Due to the exciting choices available, the electrical industry offers jobs that many people choose. Often (and more correctly) referred to as ‘Electro-Mechanical Engineering’, we’ll simply refer to it as the Electrical Industry for the sake of simplicity here. Furthermore, we will focus on the UK market and the domestic and commercial elements rather than those from elsewhere around the world. As this is such a wide ranging subject matter we’ll begin by sticking to the main area first and come back to the ‘add-ons’ later.
On consideration, we observe two forms of access into the electrical market. Initially there’s the more traditional apprenticeship approach, but equally there is now an alternative, suited to those who are keen to enter later in their life. Throughout this document we will simply refer to two types of people the ‘Junior’ and the ‘Mature’ entrants.
Many Mature Entrants enter the market so they don’t have to rely on others, especially when they can work on their own building ideas and not have to pay for anyone else to help them. On the other hand, to gain further credentials and experience ‘Junior Entrants’ tend to work for a recognised electrical firm. Often a young apprentice will be in their first job since leaving school, and will therefore have a host of ancillary skills to learn during their first few years as a working adult.
The different ways into electrical work have two distinct types of training: NVQ’s are the key factor for all junior entrants. As part of the training program an NVQ would be a requirement to attain. As a result students often have to find their own work programmes to give them the relevant testing and course work covered by most apprenticeships.
Mature Entrants do not appear to seek the NVQ element but instead they go after the most commercially suitable qualifications. i.e. Those certifications that will get them up and running with the best financial return from their training investment. This system does meet the purposes set out and therefore often provides a faster and more direct route into a trading position.
Salaries are often simply broken down to those that relate to self -employed people and those in general employment. The question remains as to how much work per week a self-employed person puts in – for the sake of this review we assume that it is full time. It is recognised that competence and qualifications add to income levels as well as experience and information gained.
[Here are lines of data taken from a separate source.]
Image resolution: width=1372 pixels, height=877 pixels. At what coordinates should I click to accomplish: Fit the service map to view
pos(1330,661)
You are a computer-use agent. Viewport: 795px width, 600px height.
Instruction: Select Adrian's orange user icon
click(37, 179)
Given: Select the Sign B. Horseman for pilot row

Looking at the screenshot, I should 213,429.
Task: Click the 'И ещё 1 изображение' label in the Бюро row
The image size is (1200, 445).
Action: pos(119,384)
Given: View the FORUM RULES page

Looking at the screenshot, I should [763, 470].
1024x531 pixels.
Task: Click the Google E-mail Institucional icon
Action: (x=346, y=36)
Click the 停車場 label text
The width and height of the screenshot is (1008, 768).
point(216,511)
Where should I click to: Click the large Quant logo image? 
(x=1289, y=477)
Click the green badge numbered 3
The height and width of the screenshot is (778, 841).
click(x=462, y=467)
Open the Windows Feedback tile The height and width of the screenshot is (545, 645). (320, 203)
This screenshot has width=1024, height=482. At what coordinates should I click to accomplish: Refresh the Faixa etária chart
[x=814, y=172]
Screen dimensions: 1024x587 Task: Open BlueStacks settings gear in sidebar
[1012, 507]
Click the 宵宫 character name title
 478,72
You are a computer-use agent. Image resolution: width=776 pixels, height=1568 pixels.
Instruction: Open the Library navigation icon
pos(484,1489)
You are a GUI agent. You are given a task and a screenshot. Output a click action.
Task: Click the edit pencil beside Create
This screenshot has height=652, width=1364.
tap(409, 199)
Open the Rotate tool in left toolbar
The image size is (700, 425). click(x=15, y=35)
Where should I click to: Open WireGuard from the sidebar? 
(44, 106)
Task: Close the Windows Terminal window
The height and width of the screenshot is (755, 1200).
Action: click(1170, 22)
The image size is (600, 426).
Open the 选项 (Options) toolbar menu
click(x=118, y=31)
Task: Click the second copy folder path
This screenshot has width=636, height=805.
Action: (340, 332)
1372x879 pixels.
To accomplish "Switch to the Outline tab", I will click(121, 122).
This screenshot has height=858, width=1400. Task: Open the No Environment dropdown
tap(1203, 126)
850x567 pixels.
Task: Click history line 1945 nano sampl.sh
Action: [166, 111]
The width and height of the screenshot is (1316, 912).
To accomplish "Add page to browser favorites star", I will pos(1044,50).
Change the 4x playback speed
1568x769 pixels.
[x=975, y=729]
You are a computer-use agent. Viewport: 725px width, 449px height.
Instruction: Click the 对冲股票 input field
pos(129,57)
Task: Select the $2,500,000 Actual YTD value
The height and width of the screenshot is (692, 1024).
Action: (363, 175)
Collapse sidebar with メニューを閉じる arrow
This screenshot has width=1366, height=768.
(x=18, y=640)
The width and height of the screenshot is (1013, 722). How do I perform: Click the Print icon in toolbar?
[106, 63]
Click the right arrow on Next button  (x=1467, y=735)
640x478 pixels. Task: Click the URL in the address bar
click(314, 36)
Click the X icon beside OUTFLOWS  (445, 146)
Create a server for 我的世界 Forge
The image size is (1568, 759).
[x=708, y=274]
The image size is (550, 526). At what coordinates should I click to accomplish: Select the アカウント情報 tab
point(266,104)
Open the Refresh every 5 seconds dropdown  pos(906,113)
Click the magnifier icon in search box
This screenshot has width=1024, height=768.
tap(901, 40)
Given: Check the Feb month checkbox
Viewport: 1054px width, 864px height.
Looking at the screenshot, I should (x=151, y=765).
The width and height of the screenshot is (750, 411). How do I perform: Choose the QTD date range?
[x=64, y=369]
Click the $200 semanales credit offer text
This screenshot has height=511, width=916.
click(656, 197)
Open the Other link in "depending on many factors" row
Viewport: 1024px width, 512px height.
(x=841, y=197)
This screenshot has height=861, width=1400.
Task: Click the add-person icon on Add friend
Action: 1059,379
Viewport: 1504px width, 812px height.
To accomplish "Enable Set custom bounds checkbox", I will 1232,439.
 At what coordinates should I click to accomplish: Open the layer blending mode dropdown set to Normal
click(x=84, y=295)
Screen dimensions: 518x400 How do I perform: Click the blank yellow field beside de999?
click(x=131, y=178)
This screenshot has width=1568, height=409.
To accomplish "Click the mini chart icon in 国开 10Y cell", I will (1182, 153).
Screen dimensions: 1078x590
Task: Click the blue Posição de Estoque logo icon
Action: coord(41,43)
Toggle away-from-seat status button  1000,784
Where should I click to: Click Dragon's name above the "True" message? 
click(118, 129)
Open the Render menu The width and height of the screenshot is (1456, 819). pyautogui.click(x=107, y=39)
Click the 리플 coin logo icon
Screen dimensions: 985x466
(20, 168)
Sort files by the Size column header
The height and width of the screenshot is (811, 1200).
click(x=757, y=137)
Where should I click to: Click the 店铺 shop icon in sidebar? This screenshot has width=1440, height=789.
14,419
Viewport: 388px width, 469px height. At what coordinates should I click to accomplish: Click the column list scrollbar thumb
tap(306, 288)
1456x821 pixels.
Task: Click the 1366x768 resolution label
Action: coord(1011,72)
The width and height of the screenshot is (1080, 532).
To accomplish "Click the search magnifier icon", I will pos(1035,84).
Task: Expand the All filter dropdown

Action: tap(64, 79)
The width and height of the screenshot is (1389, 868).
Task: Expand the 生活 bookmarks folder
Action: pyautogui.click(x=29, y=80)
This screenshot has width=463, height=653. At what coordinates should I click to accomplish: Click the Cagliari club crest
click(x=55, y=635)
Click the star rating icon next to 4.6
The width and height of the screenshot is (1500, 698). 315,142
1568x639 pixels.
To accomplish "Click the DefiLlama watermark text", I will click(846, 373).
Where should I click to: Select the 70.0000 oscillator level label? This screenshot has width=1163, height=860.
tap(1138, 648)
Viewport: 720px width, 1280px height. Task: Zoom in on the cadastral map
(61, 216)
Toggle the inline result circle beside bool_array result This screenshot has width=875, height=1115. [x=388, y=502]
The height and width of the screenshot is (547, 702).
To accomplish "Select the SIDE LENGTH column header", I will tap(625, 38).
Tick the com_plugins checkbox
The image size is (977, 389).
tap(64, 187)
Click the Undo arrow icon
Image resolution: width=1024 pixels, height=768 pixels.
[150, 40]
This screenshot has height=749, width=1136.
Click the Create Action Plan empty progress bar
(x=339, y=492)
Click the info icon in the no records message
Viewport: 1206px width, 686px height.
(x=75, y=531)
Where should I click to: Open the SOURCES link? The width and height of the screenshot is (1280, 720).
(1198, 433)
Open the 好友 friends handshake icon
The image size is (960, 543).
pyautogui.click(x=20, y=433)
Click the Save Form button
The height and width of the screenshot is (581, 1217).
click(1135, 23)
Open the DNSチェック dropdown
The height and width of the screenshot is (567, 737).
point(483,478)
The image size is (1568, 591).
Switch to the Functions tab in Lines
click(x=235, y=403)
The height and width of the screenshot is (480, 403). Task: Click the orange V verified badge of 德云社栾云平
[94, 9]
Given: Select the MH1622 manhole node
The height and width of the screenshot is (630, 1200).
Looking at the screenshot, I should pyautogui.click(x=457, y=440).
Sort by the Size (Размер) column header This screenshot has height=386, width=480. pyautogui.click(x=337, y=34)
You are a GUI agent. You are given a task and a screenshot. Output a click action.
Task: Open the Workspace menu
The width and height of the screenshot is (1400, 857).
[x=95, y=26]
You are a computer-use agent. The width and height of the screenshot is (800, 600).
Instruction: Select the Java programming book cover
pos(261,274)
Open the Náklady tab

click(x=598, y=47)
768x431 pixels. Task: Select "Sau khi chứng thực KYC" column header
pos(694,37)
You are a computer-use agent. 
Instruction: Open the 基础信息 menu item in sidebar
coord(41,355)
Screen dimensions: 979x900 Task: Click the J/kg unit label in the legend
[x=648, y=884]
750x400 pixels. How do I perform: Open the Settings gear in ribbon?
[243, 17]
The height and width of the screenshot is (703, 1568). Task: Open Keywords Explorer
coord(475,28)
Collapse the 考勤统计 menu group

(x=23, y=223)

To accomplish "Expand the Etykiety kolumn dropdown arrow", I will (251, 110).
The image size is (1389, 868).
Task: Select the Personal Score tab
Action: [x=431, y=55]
Basic salary for Junior Entrants can start at around 12 thousand per annum, often going above 35 thousand after several years in industry. Mature Entrants are more difficult to assess, and incomes up to and above 70k are regularly reported within the UK Press. Regardless of all that is the need to cover off additional costs such as tools, clothes and even a vehicle and all that goes along with that. Earmarked within this is the need to cover additional expenses such as accountancy or insurance. In the UK there is a lot of work for electrical professions due to a short fall of current skilled people. Working 7 days a week is totally achievable for most people if they want it. It should be noted that figures of 70-100k p.a. advertised are not necessarily easy to come by and would require some long working hours to obtain them.
Firstly, it is worth pointing out that the working week between the Junior and Mature electricians can vary enormously. Most of the work for Junior Entrant electricians will be on a simple 9-5, Monday to Friday basis. But due to the needs of the domestic market the Mature Entrant is often more reliant upon when their client base gets back from work. Although by testing and installing various business systems, many self-employed electricians manage to work during a normal working week.
Any specialist knowledge the Junior Entrant gains whilst in someone’s employ is usually down to the sectors of industry that company works in. Then again, the mature entrant can even go outside of the electrical field to gas work or plumbing work for example. Certainly if they are employed within the domestic sector this makes it easier to take on work without having to rely upon other people.
One new, fast growing area – one that invokes a wide array of skills sets and is new to the industry overall – is that of the ‘Green Engineer’. The opportunity to provide both employment and potential service contracts, especially in the UK and the EEC sectors, mean that this area is of interest to both Junior and Mature electricians.